R test for morning rush hour - time vector in interval

Question

I'm trying to create a clean function in R to return TRUE/FALSE if a vector of POSIXlt times are in morning rush hour, i.e. 7.30am to 9.30am Monday to Friday. This is what I've done so far, but it seems a bit long and convoluted. Is it possible to improve on this while keeping the code itself readable?

library(lubridate)

morning.rush.hour <- function(tm) {
  # between 7.30am and 9.30am Monday to Friday
  # vectorised...
  # HARDCODED times here!
  tm.mrh.start <- update(tm, hour=7, minute=30, second=0)
  tm.mrh.end <- update(tm, hour=9, minute=30, second=0)
  mrh <- new_interval(tm.mrh.start, tm.mrh.end)
  # HARDCODED weekdays here!
  ((tm$wday %in% 1:5) & # a weekday?
         (tm %within% mrh))
}
# for test purposes...
# nb I'm forcing UTC to avoid the error message "Error in as.POSIXlt.POSIXct(x, tz) : invalid 'tz' value"
#   - bonus points for solving this too :-)
tm <- with_tz(as.POSIXlt(as.POSIXlt('2012-07-15 00:00:01', tz='UTC') + (0:135)*3000), 'UTC')
data.frame(tm, day=wday(tm, label=TRUE, abbr=FALSE), morning.rush.hour(tm))

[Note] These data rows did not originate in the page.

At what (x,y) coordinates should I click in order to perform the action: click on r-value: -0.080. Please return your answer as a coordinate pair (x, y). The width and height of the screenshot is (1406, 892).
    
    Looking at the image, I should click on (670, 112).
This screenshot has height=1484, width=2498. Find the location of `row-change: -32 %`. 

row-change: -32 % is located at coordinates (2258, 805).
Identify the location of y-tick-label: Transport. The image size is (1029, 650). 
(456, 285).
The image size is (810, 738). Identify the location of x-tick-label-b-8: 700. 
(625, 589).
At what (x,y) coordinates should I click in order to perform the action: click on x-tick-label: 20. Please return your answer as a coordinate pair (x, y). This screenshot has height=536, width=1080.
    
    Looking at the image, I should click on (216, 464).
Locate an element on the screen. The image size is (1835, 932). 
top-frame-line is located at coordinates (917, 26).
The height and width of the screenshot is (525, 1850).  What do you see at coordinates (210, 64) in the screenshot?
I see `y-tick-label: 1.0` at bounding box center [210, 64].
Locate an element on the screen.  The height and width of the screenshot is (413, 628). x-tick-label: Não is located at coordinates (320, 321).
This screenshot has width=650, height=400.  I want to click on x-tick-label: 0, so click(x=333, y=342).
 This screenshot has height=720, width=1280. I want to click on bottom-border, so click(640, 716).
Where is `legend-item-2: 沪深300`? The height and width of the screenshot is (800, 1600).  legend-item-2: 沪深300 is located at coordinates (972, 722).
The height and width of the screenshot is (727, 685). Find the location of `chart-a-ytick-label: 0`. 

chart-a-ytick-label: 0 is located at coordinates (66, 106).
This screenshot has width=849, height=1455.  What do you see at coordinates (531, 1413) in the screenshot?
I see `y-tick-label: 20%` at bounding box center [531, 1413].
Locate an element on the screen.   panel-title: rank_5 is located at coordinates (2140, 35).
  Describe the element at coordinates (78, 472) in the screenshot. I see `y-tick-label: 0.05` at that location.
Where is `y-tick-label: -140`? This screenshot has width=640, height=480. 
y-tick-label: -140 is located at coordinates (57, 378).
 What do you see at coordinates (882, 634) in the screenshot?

Even better if there is a clean function definition for weekday time ranges like this, as I also have evening rush hour, and daytime which is not rush hour and finally not any of these!

Answer 1

I would do something way simpler than that using difftime and cut. You can do the following (using base functions):

morning.rush.hour<-function(tm){
    difftime(tm, cut(tm, breaks="days"), units="hours") -> dt  #This is to transform the time of day into a numeric (7:30 and 9:30 being respectively 7.5 and 9.5)
    (tm$wday %in% 1:5) & (dt <= 9.5) & (dt >= 7.5)  #So: Is it a weekday, it is before 9:30 and is it after 7:30?
    }

Edit: You can also add a time-zone parameter to difftime if needed:

difftime(tm, cut(tm, breaks="days"), units="hours", tz="UTC")